• Document text:
####################

# CW45 for concealed carry



## steves1017 (Feb 9, 2008)

Always looking for the ideal concealed carry handgun, I recently added an inexpensive CW45 to my P9 and CW40.

To my surprise, the CW45 was MUCH MORE comfortable to shoot than the CW40, with probably 50% less perceived recoil. The accuracy was excellent!

The factors I use for picking the most ideal concealed weapon are: mag capacity, caliber, size, ease of use, and reliability. The CW45 certainly has beaten the two former front runners for near perfect....the Glock 27 and 36.

I have ordered a 7-shot mag, which will give the CW45 a repectable eight shots, the .45 ACP is certainly the best caliber one can use, the slimness and weight make the little Kahr a pleasure to wear, the only controls is a slide release with a "safer than Glock" long, light DB trigger pull, and the reliability seems to be on a par with Glock and Sig.

####################

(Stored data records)
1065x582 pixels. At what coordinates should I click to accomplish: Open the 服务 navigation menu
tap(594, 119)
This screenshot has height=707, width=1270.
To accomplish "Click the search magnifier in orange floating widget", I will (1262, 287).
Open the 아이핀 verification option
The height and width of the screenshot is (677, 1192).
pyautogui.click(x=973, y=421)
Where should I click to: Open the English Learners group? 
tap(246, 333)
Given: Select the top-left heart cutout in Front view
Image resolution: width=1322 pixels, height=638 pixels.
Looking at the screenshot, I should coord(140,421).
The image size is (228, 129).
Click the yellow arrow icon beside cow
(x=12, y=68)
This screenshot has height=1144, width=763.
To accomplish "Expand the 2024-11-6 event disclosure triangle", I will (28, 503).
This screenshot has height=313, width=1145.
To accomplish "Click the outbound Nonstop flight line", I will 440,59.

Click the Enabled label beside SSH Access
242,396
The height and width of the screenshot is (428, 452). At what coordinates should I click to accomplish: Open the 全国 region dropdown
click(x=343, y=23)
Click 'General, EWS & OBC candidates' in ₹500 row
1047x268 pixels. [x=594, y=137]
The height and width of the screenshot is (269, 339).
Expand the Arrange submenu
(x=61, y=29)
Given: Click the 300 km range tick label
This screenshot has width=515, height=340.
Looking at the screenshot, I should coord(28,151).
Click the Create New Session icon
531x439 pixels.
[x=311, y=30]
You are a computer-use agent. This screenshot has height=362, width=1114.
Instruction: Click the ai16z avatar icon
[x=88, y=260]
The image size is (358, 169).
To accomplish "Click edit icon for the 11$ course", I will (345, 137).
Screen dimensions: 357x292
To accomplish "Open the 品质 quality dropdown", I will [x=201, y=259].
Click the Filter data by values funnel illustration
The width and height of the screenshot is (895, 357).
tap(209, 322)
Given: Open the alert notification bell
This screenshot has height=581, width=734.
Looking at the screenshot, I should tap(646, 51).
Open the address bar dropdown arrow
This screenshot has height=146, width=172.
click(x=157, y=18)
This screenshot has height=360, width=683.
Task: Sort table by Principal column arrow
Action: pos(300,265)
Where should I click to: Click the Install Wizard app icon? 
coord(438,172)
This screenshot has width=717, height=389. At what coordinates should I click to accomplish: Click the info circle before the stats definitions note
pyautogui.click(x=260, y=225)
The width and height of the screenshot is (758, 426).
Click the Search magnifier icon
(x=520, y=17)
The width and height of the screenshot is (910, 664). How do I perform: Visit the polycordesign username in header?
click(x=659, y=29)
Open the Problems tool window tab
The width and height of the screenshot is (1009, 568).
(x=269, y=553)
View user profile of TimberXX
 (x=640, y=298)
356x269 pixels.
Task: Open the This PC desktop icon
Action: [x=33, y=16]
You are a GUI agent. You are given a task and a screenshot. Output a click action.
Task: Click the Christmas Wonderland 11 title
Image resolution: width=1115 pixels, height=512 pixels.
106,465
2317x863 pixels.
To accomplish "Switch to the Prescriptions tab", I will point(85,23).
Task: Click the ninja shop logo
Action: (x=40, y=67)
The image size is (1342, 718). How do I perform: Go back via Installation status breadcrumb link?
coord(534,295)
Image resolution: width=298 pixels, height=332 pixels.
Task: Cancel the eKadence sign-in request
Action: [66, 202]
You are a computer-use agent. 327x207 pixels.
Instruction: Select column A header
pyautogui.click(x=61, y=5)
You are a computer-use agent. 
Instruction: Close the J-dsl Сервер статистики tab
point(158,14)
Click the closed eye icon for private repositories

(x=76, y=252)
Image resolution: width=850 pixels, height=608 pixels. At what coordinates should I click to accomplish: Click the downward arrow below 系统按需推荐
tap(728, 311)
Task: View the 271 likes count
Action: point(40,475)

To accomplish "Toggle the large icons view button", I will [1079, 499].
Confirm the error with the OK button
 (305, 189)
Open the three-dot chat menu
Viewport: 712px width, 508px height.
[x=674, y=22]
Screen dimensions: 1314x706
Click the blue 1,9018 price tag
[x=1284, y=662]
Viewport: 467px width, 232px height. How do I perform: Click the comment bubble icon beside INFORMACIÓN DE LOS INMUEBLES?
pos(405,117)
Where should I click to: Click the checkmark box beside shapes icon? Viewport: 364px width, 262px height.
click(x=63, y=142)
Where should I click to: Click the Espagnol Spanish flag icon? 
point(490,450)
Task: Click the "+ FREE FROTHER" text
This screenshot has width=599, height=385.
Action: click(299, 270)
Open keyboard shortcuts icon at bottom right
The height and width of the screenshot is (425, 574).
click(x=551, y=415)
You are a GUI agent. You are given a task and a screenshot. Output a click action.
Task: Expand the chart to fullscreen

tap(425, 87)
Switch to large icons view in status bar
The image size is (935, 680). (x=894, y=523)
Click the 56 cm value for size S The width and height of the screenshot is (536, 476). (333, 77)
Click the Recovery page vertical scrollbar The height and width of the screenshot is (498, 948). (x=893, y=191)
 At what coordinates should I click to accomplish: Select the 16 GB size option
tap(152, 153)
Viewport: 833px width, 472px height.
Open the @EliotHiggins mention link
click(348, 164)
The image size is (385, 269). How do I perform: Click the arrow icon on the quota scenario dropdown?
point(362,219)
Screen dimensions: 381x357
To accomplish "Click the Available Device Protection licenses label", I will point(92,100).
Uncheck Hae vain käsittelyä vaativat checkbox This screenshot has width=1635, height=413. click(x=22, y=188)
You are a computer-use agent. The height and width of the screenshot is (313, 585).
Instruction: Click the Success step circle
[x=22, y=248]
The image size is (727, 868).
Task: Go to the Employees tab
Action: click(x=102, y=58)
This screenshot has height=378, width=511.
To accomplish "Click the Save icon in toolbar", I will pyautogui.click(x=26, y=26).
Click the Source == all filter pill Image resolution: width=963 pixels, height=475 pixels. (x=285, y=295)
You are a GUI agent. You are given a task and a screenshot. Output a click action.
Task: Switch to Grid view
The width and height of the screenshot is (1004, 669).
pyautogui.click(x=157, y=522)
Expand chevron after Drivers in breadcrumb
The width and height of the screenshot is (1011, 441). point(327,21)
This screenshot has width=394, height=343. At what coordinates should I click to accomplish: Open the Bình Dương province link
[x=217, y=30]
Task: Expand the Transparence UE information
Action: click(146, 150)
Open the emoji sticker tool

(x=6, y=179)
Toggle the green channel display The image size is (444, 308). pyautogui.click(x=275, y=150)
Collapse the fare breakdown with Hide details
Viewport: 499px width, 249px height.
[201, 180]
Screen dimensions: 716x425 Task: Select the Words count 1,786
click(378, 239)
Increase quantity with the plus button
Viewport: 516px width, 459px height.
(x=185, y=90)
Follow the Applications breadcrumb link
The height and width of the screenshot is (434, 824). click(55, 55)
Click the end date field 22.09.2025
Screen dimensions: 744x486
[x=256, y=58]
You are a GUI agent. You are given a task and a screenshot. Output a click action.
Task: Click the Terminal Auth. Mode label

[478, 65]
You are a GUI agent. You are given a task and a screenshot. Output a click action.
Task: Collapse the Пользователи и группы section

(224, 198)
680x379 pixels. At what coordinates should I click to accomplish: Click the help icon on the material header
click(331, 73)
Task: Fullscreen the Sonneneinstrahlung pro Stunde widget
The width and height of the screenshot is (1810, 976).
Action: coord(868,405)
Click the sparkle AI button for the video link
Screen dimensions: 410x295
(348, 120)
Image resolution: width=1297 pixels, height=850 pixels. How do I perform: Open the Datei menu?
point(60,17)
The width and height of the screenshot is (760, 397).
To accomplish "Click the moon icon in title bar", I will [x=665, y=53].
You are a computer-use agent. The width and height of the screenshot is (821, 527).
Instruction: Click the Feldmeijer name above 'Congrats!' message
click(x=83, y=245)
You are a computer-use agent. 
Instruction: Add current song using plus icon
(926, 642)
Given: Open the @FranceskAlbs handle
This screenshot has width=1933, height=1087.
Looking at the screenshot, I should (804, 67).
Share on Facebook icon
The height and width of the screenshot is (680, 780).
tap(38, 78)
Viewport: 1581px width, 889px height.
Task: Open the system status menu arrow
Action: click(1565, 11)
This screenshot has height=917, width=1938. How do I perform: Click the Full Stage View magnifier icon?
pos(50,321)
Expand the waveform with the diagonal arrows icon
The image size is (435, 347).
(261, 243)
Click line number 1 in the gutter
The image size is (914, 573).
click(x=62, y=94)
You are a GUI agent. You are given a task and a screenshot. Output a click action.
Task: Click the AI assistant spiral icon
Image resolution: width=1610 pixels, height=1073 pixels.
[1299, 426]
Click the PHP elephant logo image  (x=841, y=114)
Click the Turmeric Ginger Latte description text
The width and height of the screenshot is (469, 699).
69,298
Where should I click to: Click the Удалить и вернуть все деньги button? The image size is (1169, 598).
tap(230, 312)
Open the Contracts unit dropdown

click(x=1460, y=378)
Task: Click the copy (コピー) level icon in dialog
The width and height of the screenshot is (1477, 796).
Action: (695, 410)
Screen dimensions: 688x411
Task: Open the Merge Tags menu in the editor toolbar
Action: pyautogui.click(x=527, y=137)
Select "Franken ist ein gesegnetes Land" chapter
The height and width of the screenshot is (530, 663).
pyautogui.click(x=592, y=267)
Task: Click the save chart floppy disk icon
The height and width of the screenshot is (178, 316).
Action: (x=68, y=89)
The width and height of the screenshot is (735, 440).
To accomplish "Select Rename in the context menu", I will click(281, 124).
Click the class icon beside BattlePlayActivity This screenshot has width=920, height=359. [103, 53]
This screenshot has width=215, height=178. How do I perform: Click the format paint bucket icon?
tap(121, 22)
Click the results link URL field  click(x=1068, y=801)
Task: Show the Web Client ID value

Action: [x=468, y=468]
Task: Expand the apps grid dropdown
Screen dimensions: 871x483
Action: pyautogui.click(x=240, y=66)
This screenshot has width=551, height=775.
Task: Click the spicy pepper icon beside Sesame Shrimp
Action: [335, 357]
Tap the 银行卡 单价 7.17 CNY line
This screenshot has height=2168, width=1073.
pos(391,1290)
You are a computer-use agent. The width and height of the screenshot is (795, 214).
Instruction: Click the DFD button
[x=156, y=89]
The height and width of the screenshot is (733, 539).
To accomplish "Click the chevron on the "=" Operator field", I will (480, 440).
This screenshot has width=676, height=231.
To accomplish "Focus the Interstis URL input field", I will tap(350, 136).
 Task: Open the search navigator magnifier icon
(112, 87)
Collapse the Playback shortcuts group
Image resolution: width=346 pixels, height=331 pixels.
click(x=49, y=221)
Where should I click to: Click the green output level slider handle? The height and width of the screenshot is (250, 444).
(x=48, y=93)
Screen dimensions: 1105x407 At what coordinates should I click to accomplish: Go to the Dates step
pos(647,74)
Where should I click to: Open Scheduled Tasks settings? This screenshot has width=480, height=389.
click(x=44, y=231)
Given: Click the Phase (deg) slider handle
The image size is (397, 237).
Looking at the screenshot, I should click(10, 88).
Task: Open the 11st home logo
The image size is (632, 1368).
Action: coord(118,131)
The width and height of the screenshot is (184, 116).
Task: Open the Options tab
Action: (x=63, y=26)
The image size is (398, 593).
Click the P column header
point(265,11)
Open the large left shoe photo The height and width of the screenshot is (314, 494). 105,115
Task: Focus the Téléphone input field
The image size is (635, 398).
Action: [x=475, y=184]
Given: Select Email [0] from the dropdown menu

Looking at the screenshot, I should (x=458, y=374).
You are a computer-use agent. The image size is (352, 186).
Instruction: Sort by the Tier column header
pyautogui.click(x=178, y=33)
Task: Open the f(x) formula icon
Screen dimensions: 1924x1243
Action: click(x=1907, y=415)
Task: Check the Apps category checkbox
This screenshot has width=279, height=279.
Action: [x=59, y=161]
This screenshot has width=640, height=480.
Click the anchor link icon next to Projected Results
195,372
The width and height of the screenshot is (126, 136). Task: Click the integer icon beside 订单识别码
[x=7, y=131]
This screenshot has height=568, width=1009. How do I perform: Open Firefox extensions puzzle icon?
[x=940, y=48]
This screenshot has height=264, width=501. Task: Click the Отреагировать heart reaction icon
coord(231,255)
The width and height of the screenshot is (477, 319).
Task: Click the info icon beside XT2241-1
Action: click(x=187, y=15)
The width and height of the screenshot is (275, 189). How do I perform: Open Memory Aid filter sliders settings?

####################

• Things to do:
1) Output the passage of the CW45 forum post between "The factors I" and "Glock and Sig.", inclusive, copied word for word.
2) Pick up the CW45 concealed carry post where it stops and write its continuation.
The records are not needed for any of the work here.

• Outputs by task:
1)
The factors I use for picking the most ideal concealed weapon are: mag capacity, caliber, size, ease of use, and reliability. The CW45 certainly has beaten the two former front runners for near perfect....the Glock 27 and 36.

I have ordered a 7-shot mag, which will give the CW45 a repectable eight shots, the .45 ACP is certainly the best caliber one can use, the slimness and weight make the little Kahr a pleasure to wear, the only controls is a slide release with a "safer than Glock" long, light DB trigger pull, and the reliability seems to be on a par with Glock and Sig.

2)
The CW45 is almost small enough for a pocket pistol, and certainly ideal for Smart Carry. With an inexpensive Don Hume IWB holster it is suitable for summer wear, as well as under a suit coat.

Finally, the CW series of Kahr is the less-expensive option for Kahr handguns. I bought my CW45 for $425.00 plus tax. I did have to order an extra mag for $27.00 since extra mags aren't offered with the CW series.

Again, well pleased with this little gem!

Steve


----------



## Baldy (Jun 21, 2006)

Good report. Sure is great when it all comes together for you. Good luck.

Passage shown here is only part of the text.